Still, I can’t see it, much as I’d love to have L’il Jon around full-time. Big Jon, as written in this series of late by Slott, is less annoying than in his series of a couple of years back, not so sanctimonious. Heck, he even punches the bad guy first here.
I suppose that’s a sign he’s losing his calm in the face of an annoying demon, finally getting mighty melodramatic and nicking some poor future fella’s shirt to, er, prove he’s his own man. I look forward to seeing what he does next – he’s already seen off a Fifth Dimensional imp who scared even Mr Mxyzptlk.
The art is just glorious; we’ve seen the strong compositions and sharp finishes of Lucas Meyer in this series previously, but I think this is the first time Giuliano Peratelli has contributed to Superman Unlimited. His colours are positively painterly, with marvellously realistic skin tones and a lovely balance between background and foreground. And Meyer is so good that even when he goes the very obvious route – such as in that panel of Big Jon being overshadowed by Superman – it’s absolutely the correct one.
Dave Sharpe helps dial the drama up and down with his well-chosen and applied fonts, while Dan Mora provides the splendidly straightforward cover illustration.
It looks like we won’t see Superman in this book for a few months, but if the quality of this issue is any predictor, I don’t doubt we‘ll be thoroughly entertained.

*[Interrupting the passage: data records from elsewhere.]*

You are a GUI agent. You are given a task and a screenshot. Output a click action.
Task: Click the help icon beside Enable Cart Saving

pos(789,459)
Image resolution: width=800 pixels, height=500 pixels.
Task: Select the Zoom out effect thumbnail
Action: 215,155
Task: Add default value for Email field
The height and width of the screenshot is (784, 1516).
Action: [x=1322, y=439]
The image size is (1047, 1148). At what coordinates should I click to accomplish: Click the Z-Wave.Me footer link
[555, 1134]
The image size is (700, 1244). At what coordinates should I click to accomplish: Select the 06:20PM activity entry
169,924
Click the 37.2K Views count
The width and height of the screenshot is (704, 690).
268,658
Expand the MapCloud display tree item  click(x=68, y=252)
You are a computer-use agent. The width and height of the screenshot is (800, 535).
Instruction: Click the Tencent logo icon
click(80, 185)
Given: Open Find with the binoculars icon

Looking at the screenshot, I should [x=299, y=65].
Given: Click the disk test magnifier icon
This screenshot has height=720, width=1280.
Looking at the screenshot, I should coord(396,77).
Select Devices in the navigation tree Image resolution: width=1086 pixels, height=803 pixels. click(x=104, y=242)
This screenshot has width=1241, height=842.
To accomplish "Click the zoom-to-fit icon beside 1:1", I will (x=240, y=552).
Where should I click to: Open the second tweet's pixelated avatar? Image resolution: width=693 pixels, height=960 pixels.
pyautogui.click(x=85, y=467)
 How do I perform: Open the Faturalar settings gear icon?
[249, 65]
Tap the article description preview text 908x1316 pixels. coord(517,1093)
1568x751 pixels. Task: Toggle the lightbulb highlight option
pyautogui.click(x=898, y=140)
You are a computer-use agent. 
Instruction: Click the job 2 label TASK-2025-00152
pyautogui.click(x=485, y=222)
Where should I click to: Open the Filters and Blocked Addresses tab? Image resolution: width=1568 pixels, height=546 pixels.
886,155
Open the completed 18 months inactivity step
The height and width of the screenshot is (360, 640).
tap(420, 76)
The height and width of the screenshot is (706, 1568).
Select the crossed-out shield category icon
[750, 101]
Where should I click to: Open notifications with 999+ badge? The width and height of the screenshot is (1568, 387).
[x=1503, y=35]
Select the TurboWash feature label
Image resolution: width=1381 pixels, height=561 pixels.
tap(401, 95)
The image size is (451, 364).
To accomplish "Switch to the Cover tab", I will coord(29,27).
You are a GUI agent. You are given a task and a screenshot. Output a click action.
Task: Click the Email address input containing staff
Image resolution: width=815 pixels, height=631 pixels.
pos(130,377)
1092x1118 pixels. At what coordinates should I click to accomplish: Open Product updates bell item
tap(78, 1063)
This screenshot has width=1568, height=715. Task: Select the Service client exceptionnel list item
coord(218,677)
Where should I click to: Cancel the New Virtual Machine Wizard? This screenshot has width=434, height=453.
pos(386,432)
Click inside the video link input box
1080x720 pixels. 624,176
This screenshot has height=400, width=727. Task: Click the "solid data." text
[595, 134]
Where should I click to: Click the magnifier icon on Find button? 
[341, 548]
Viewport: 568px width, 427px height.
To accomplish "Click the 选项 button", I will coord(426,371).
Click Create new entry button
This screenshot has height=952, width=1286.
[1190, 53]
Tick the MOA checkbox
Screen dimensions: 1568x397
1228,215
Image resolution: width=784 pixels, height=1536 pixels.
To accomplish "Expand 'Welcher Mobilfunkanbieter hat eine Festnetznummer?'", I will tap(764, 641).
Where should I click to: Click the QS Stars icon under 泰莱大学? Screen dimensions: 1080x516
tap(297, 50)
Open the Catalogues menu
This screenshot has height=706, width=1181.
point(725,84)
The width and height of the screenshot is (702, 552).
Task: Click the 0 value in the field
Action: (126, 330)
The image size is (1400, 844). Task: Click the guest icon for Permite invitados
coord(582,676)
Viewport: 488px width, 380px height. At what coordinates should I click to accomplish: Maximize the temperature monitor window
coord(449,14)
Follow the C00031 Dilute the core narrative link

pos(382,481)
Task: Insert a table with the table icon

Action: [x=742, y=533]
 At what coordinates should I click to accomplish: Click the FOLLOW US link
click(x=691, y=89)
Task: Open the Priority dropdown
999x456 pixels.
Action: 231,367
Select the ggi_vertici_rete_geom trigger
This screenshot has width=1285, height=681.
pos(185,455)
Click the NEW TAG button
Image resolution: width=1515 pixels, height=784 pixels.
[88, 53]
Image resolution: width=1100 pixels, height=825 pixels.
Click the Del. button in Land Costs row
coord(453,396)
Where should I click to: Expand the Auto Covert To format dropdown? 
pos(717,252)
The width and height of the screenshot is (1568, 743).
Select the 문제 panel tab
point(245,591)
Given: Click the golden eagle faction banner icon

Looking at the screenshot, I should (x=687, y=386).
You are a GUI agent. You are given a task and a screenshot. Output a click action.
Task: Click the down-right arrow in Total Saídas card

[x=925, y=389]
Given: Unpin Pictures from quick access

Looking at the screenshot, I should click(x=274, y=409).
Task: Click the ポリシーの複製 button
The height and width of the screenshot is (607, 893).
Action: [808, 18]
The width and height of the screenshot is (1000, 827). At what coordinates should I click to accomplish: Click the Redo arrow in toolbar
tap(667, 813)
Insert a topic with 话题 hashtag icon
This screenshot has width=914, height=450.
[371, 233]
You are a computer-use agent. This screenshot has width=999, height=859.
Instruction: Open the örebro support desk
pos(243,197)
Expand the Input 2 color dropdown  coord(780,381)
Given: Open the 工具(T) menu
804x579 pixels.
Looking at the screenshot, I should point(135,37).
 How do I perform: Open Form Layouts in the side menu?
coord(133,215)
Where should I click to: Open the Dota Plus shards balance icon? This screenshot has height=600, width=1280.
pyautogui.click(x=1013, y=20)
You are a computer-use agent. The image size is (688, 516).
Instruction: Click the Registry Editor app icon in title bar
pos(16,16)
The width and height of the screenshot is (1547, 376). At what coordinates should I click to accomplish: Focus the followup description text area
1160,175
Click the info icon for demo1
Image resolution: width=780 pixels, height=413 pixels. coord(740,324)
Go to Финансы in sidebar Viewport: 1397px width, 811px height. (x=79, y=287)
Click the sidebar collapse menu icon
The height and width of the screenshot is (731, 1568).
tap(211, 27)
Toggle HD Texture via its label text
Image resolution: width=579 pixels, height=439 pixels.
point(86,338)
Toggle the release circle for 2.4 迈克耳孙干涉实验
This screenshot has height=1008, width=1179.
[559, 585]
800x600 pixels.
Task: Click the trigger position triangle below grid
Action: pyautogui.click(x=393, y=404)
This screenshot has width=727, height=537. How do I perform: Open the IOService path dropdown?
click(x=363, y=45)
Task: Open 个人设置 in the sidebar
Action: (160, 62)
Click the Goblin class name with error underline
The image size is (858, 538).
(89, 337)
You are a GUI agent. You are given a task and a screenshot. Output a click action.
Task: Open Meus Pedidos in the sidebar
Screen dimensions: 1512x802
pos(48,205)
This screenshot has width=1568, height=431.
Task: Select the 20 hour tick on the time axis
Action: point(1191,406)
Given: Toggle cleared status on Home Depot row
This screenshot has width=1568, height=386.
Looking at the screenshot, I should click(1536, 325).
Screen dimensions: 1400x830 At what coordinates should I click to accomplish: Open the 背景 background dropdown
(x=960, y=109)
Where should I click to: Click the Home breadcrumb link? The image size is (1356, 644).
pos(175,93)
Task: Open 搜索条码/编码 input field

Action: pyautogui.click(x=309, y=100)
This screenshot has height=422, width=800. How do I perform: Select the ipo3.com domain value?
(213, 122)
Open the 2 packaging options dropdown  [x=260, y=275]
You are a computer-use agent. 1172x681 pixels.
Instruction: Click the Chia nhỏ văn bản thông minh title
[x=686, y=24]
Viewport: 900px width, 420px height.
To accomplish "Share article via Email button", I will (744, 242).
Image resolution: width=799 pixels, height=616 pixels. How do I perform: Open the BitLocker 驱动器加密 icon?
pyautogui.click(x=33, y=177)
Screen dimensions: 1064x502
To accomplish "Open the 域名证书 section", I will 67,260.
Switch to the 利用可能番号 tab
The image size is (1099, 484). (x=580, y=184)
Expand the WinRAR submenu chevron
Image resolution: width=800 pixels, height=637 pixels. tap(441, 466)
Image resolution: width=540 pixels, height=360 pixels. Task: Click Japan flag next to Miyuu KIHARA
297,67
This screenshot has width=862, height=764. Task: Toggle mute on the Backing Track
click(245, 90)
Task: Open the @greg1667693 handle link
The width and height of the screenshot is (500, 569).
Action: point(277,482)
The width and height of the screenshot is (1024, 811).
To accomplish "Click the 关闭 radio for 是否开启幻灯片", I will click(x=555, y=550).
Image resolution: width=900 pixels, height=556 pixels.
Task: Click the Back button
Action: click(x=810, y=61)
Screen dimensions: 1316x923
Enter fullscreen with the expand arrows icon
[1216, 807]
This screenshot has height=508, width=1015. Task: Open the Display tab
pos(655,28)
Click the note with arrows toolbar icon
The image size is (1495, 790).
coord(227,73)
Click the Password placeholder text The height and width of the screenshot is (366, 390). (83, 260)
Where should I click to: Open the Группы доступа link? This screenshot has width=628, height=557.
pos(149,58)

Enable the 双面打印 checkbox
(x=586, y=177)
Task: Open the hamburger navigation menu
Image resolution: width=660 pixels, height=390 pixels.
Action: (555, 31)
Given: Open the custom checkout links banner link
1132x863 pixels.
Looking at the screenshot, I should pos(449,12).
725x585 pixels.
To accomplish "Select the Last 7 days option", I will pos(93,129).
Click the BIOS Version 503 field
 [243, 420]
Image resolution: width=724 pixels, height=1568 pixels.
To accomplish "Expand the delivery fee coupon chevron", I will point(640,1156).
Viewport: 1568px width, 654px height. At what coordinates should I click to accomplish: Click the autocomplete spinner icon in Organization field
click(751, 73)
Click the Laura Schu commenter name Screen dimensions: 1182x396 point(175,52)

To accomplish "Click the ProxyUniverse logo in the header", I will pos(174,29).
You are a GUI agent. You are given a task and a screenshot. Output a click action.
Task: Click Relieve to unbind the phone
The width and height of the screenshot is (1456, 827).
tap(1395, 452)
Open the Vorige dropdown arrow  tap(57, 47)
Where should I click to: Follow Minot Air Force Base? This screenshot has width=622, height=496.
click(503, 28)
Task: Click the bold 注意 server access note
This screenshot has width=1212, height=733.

I can let Slott’s error/retcon with Jon & Mr. Oz slide. Maybe Jon was taken and held not just near a volcano on Earth-3, but also in its far future, which is why no one was around. What I can’t let slide is Slott delivering what is clearly a classic 5th Dimensional imp (even with the same naming structure and powers as other 5th Dimensional imps), but accidentally writing that he’s from the “FOURTH DIMENSION.” Not sure how that slipped by the editors.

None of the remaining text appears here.